The authors are all around my age or younger, and when I was at secondary school in the 1990s it’s safe to say none of my teachers were members of the Empire Loyalist movement. We didn’t have a map of the world painted pink; we were never taught Our Island Story. The idolisation of Empire did once exist, but it’s been gone for generations. English, Felton and Hirsch are arguing against a ghost.
The very reason their books are so popular is because the average book-buying member of the public has been largely raised in a milieu that agrees with them.
The West’s cultural revolution is more than five decades old now; it would be like a book being published in the Soviet Union in 1970 countering all those tsarist myths you were taught at school. 52 Times Imperial Russia was a Bell End.
France v Germany in 1914 was something akin to a battle between civilisation and barbarism. No one in Britain cheered the arrival of war and no one said “it would be over by Christmas”, while lots of generals died rather than sitting back at HQ with Capt Darling.
The second myth is that the industrial revolution was wholly negative (certainly the impression that I was given at school). The focus was on the first half of the 19th century, when living standards remained static and conditions in industrial cities were very grim; life expectancy fell to the teens for some social classes in industrial England.
Much of this stems from Engels, who was writing in the 1840s and whose work went onto influence Arnold Toynbee in the early 20th century when the Victorians became unpopular. Yet life certainly wasn’t idyllic for the agricultural forefathers of these workers either. From around 1850 living standards rapidly shot up, and even working-class Britons in, say, the 1880s were immeasurably better off than any of their predecessors in history. The industrial revolution was great!

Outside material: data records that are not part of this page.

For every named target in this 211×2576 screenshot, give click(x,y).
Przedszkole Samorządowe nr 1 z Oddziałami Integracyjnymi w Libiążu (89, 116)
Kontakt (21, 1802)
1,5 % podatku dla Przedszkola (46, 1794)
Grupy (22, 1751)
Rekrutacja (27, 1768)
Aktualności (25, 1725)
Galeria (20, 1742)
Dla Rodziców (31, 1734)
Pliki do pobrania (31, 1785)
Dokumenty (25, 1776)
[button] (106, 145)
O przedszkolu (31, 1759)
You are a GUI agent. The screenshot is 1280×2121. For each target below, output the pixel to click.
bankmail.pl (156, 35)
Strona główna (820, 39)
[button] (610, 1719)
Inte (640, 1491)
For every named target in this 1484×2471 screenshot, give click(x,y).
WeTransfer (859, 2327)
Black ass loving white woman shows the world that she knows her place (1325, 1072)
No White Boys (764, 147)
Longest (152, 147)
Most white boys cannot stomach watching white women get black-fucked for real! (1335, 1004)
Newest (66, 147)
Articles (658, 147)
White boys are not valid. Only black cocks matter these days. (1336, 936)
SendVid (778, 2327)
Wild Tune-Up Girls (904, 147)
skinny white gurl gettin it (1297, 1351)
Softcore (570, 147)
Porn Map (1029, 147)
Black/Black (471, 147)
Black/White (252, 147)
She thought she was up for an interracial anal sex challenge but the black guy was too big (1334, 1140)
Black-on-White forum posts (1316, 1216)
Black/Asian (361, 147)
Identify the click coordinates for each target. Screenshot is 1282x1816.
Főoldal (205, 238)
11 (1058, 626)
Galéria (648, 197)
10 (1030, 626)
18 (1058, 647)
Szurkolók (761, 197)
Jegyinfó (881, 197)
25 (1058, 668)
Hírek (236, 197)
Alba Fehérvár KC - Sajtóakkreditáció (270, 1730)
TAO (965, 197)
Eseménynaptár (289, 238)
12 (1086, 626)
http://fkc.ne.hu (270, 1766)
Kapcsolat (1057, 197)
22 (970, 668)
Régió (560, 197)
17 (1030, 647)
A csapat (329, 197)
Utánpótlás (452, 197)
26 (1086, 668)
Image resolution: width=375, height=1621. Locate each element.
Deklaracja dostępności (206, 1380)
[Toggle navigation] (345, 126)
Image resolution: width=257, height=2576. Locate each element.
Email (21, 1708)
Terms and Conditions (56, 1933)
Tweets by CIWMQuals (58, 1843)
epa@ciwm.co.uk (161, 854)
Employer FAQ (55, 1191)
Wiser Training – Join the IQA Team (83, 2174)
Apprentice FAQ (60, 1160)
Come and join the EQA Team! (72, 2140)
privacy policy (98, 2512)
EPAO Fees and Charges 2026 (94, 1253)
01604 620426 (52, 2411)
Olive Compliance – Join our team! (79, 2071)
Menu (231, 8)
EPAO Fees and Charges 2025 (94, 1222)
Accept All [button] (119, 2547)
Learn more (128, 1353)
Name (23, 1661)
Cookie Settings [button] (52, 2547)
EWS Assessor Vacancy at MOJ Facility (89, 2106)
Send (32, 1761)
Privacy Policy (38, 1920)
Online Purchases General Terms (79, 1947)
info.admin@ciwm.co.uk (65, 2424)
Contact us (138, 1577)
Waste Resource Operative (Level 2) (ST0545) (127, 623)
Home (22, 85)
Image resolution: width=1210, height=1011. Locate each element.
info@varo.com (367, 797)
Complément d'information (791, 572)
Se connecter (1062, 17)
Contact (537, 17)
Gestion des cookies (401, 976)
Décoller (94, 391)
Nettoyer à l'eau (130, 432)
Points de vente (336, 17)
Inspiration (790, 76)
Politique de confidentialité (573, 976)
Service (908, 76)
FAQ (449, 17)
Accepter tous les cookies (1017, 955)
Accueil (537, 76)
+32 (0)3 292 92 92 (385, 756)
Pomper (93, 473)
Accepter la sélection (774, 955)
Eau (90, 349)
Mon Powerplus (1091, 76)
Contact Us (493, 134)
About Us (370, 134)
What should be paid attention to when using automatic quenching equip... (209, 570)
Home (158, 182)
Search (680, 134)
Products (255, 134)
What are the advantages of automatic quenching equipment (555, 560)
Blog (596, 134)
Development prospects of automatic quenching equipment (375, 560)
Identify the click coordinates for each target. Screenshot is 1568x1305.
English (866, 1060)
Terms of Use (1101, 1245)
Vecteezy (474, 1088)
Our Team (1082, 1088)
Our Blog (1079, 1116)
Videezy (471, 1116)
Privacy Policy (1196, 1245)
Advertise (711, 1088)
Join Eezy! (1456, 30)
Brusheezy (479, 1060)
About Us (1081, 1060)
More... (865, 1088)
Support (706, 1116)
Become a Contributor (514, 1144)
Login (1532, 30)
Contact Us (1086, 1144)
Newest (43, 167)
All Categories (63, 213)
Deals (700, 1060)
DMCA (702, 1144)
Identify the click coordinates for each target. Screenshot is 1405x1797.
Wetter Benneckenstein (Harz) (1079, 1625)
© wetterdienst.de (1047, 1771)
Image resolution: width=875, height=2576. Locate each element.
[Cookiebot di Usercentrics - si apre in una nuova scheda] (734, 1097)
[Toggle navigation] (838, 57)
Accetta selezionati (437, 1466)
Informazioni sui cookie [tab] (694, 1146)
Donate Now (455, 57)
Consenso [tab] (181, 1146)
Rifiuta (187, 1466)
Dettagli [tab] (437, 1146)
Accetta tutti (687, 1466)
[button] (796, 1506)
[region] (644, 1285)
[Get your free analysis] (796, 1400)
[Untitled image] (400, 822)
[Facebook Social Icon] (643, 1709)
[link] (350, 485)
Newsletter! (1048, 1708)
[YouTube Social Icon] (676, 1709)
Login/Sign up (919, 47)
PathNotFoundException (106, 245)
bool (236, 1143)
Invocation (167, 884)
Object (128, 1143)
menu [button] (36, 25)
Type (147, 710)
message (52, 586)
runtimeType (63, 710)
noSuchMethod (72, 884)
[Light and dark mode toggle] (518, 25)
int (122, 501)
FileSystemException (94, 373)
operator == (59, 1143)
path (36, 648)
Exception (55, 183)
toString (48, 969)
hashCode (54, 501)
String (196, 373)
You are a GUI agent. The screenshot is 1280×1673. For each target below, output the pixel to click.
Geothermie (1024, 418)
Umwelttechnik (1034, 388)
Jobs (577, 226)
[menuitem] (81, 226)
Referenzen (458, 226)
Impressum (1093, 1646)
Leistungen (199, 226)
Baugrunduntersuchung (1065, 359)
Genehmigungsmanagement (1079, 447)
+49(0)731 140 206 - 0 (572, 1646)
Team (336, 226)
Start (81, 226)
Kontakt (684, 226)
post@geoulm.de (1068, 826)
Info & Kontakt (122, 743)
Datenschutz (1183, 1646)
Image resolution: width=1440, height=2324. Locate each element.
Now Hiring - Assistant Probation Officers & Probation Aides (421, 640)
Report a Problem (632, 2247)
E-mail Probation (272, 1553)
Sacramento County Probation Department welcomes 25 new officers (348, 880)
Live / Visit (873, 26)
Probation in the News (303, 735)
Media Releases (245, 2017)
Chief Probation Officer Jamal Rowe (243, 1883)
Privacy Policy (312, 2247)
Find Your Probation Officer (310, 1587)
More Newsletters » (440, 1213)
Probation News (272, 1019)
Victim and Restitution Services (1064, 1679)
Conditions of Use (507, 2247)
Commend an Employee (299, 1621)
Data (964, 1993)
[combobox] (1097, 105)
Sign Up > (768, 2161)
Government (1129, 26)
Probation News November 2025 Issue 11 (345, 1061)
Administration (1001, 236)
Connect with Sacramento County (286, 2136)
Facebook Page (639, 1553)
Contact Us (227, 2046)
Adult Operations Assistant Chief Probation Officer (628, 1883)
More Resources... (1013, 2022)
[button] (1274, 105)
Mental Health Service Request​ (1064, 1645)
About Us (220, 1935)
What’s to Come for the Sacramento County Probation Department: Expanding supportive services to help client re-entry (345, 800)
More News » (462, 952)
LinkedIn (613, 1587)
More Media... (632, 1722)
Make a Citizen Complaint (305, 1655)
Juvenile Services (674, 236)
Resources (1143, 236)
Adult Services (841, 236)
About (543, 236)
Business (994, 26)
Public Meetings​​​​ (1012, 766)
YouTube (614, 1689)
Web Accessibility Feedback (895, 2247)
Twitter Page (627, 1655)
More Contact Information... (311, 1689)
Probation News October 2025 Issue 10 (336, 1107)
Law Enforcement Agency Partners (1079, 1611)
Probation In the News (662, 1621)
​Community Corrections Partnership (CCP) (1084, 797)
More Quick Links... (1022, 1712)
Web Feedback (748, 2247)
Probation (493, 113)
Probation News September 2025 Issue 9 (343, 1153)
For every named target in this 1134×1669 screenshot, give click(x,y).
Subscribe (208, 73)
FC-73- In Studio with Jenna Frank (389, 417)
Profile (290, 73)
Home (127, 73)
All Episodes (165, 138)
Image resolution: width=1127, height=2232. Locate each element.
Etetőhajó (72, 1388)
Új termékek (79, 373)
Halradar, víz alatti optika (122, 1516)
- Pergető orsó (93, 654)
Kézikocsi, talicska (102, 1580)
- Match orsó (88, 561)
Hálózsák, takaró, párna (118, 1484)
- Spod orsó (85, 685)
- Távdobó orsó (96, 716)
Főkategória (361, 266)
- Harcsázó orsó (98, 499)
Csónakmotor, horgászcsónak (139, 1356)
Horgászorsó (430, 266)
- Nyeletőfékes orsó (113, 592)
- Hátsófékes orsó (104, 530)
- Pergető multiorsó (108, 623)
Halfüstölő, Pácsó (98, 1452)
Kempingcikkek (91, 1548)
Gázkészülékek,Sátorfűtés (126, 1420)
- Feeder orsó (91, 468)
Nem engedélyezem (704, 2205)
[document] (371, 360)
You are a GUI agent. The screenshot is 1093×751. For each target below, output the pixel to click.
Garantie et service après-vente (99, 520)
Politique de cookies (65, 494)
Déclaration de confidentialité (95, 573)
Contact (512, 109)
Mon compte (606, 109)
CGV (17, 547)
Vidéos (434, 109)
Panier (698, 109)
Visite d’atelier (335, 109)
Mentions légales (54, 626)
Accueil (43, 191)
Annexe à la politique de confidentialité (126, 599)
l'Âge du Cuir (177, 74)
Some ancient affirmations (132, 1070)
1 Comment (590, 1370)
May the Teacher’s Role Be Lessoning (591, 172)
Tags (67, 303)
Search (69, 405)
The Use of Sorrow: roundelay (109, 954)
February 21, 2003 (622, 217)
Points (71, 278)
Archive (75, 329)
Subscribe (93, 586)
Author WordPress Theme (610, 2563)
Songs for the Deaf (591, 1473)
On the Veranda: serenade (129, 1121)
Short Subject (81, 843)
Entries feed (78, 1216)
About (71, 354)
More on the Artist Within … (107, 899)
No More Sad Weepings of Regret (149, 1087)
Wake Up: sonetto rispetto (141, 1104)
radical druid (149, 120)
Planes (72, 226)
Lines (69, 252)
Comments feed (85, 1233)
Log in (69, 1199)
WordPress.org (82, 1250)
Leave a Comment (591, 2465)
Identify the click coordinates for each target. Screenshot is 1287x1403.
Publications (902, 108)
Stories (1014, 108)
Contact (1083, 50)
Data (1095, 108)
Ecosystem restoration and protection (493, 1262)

Between the Norman Conquest and the Second World War Britain had very little immigration, with only two significant waves from outside the UK, the Huguenots and Russian Jews – and there would have been vanishingly little racial diversity outside of ports.
National myths say more about prejudices of their own age than about the history they claim to represent. It’s therefore the myths we still believe that we should pay the most attention to.